En 1915, beaucoup de soldats sont hébergés chez les habitants et leur apportent souvent un complément de nourriture ou de vêtements. Les tissages, malgré la proximité du front, travaillent à plein. La main d’œuvre masculine devenant plus rare, c’est le personnel féminin qui fait 10 heures par jour sans récriminer. Les plus de 40 ans sont rappelés car les industries travaillant pour la défense nationale ont besoin de main d’œuvre. Peu à peu, le pays se vide. En avril 1915, c’est le départ des jeunes de la classe 16. Ils sont alors dirigés vers le centre de la France où nos régiments du Nord ont créé des centres d’instruction. C'est là que nos jeunes recrues profitent de quelques mois de formation avant leur envoi vers le front. Les contingents deviennent de plus en plus importants car l’on prépare une attaque sur Neuve Chapelle avec les Indiens et les Ecossais. Celle-ci échoue devant les troupes allemandes bien fortifiées sur les pentes d’Aubers. Hélas, les troupes ont subi de lourdes pertes et 2 cimetières sont créés à La Gorgue et à Estaires pour accueillir leurs morts. Après cette hécatombe, le front redevient plus calme. Les troupes indiennes doivent quitter la région, le climat étant trop rigoureux pour eux et sont remplacées par des Canadiens et des Australiens. L’année s’écoule sans grand événement dans le secteur. Chacun conserve la foi dans le succès de nos armées qui peuvent fêter Noël dans la joie.
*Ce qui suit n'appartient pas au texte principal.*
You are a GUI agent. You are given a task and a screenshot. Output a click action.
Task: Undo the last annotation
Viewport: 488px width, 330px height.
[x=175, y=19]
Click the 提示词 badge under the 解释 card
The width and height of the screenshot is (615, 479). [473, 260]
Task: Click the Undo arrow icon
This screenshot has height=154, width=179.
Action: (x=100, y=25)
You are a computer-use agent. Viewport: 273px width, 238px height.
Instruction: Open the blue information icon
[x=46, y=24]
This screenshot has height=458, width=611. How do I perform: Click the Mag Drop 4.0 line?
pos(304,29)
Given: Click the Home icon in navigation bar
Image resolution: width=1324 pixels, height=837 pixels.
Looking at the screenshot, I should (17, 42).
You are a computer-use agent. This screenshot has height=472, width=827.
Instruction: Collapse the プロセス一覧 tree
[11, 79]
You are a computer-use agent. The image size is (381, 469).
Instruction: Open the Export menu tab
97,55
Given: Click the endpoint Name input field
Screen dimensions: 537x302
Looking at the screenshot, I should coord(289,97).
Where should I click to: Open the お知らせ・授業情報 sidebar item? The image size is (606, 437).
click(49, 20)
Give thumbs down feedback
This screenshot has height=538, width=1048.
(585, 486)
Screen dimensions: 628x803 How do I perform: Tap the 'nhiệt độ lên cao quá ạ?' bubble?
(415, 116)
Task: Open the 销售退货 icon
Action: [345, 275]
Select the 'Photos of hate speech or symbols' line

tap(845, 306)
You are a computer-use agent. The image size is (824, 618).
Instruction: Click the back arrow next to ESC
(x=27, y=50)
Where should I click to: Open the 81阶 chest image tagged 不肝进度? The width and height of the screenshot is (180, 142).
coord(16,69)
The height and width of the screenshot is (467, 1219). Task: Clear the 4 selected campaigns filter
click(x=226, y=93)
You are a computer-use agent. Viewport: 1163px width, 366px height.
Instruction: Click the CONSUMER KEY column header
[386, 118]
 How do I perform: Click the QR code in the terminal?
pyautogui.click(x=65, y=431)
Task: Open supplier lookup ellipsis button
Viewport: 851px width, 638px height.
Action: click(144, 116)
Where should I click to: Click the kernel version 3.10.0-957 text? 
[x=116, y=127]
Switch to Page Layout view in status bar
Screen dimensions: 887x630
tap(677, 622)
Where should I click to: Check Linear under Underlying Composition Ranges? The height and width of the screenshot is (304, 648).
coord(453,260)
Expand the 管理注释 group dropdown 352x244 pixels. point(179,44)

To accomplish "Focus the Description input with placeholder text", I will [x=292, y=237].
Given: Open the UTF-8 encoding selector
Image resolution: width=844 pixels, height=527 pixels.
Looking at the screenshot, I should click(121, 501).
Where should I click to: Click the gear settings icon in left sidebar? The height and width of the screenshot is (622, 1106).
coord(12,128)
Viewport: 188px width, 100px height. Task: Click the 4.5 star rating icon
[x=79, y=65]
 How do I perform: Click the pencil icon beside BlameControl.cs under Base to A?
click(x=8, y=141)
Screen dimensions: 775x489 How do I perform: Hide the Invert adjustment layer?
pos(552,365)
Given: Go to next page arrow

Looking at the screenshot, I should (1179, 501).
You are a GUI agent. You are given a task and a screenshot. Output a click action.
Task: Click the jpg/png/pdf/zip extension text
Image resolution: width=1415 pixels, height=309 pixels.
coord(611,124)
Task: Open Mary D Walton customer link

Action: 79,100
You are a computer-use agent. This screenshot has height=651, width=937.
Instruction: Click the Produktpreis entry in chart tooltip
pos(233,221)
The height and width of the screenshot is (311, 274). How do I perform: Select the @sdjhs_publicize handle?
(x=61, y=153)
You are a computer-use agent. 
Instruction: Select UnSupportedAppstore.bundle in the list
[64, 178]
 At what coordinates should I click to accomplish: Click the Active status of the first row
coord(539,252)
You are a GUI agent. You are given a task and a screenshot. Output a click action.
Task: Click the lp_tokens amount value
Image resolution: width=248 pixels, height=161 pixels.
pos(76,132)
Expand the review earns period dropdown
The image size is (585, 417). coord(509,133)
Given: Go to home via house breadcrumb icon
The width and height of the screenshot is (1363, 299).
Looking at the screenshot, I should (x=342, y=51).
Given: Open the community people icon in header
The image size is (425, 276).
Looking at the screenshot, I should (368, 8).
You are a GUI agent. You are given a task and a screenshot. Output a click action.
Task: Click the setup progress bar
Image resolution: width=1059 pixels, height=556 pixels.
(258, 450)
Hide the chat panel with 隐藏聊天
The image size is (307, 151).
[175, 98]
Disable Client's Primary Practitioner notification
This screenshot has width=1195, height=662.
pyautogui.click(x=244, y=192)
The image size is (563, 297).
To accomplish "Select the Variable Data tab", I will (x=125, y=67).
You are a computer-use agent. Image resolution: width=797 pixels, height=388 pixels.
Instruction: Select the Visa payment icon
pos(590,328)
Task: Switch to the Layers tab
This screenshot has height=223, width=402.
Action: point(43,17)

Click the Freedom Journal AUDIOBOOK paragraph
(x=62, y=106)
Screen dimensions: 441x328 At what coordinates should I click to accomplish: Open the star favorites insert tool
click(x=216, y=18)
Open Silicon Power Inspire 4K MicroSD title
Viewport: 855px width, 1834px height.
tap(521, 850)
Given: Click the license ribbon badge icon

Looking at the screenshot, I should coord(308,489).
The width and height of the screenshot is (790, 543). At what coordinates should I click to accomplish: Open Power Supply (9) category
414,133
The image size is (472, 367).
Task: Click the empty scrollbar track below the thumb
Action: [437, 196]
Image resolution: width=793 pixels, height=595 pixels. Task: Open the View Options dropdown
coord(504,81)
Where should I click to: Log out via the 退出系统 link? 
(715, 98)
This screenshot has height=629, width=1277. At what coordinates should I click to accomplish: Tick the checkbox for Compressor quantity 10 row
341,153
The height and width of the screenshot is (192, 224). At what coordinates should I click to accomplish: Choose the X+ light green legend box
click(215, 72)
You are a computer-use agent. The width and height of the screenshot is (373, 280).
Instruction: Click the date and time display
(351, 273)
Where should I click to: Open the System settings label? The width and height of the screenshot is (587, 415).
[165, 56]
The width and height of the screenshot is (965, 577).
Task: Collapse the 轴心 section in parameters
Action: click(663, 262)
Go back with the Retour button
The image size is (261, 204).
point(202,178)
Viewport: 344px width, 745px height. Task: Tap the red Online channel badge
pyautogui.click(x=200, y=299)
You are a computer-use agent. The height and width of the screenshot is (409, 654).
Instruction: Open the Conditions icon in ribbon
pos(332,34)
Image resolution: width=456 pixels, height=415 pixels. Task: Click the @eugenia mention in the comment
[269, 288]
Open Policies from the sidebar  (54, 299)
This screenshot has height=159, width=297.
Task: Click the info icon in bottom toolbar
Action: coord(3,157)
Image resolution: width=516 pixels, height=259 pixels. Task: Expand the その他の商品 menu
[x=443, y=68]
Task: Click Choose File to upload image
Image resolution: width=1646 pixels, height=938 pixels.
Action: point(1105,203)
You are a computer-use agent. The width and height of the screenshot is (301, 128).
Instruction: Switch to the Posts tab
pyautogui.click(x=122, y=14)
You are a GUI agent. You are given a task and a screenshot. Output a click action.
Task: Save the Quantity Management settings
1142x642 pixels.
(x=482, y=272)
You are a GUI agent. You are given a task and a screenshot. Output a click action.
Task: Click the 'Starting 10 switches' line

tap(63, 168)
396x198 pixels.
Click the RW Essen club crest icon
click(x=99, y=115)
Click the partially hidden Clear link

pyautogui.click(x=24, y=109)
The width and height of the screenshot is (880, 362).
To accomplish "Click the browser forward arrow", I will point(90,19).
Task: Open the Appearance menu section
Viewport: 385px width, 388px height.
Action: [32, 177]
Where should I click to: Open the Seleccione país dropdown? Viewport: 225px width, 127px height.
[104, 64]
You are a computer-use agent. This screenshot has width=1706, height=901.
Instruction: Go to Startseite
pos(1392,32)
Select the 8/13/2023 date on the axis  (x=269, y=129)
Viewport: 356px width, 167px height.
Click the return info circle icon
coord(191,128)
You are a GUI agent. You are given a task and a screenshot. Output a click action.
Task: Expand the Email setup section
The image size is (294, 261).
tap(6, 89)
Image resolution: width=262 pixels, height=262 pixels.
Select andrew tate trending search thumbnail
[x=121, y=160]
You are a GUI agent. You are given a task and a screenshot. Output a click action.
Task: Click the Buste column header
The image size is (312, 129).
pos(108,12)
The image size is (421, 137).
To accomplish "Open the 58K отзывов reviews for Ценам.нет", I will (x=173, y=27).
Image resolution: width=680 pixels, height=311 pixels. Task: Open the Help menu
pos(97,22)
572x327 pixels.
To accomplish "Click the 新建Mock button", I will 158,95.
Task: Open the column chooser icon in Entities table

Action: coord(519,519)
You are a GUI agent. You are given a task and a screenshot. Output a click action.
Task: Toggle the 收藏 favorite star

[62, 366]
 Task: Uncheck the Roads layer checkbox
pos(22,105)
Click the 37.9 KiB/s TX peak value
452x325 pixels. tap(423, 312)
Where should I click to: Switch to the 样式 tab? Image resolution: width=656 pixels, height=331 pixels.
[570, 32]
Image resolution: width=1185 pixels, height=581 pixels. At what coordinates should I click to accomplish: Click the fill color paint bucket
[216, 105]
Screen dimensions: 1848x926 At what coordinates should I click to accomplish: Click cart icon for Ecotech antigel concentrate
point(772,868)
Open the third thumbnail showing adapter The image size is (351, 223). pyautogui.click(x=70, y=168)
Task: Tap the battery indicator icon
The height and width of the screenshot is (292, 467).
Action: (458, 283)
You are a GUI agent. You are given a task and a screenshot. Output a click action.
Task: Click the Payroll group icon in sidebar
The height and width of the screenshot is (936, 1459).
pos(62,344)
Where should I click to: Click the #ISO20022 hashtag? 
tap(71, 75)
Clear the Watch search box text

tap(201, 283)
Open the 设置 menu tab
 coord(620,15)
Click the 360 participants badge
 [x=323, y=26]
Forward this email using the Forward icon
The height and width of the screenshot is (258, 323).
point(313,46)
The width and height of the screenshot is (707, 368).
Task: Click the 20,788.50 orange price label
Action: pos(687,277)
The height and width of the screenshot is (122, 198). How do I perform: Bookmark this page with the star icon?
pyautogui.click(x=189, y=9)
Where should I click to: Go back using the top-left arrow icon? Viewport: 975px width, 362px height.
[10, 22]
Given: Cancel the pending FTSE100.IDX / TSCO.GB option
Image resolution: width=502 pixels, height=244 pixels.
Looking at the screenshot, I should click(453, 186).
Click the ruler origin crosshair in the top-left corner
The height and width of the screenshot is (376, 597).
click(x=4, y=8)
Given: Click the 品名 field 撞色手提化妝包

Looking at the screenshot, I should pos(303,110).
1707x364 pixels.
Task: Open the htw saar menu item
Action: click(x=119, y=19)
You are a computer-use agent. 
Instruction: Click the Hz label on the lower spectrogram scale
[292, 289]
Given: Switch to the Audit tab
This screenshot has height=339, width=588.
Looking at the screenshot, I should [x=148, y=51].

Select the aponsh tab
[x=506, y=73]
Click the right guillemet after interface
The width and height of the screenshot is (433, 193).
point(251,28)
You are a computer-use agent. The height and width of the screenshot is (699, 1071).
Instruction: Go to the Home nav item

En 1916, les troupes anglaises commencent à renforcer leur dispositif de défense. Elles font appel aux civils et créent le "Labour Corps". Ces concitoyens partent le matin vers le front et creusent des tranchées ou des abris souterrains. Ils furent plusieurs fois pris sous des bombardements qui ne firent, heureusement aucune victime. La lutte est longue est douloureuse et, chaque jour, des familles éplorées apprennent le décès d’un être cher. C’est le 21 janvier que les troupes allemandes lancent sur Verdun une formidable offensive. D’abord bousculées, nos troupes redressent la situation et, au prix de pertes immenses, stoppent l’ennemi. Chez nous, avec l’afflux des troupes, il fallut songer à l’hygiène car les soldats descendant du front étaient pleins de vermine. Les Anglais créèrent donc des buanderies dans la blanchisserie Pétillon et Honnart. Après une douche bienfaisante, les soldats touchaient du linge propre et désinfecté et la vermine disparut peu à peu. Des mois passent, des combats sanglants ont lieu dans la Somme pour soulager le front de Verdun mais rien de positif n’est obtenu et déjà il faut songer à une nouvelle campagne d’hiver. Dans la boue des tranchées, sous un froid rigoureux, il fallait être jeune et robuste pour résister à tant de misère. L’année s’achève dans l’espoir que 1917 verra la fin de ce long cauchemar et le retour dans nos foyers de tous ceux qui nous sont chers.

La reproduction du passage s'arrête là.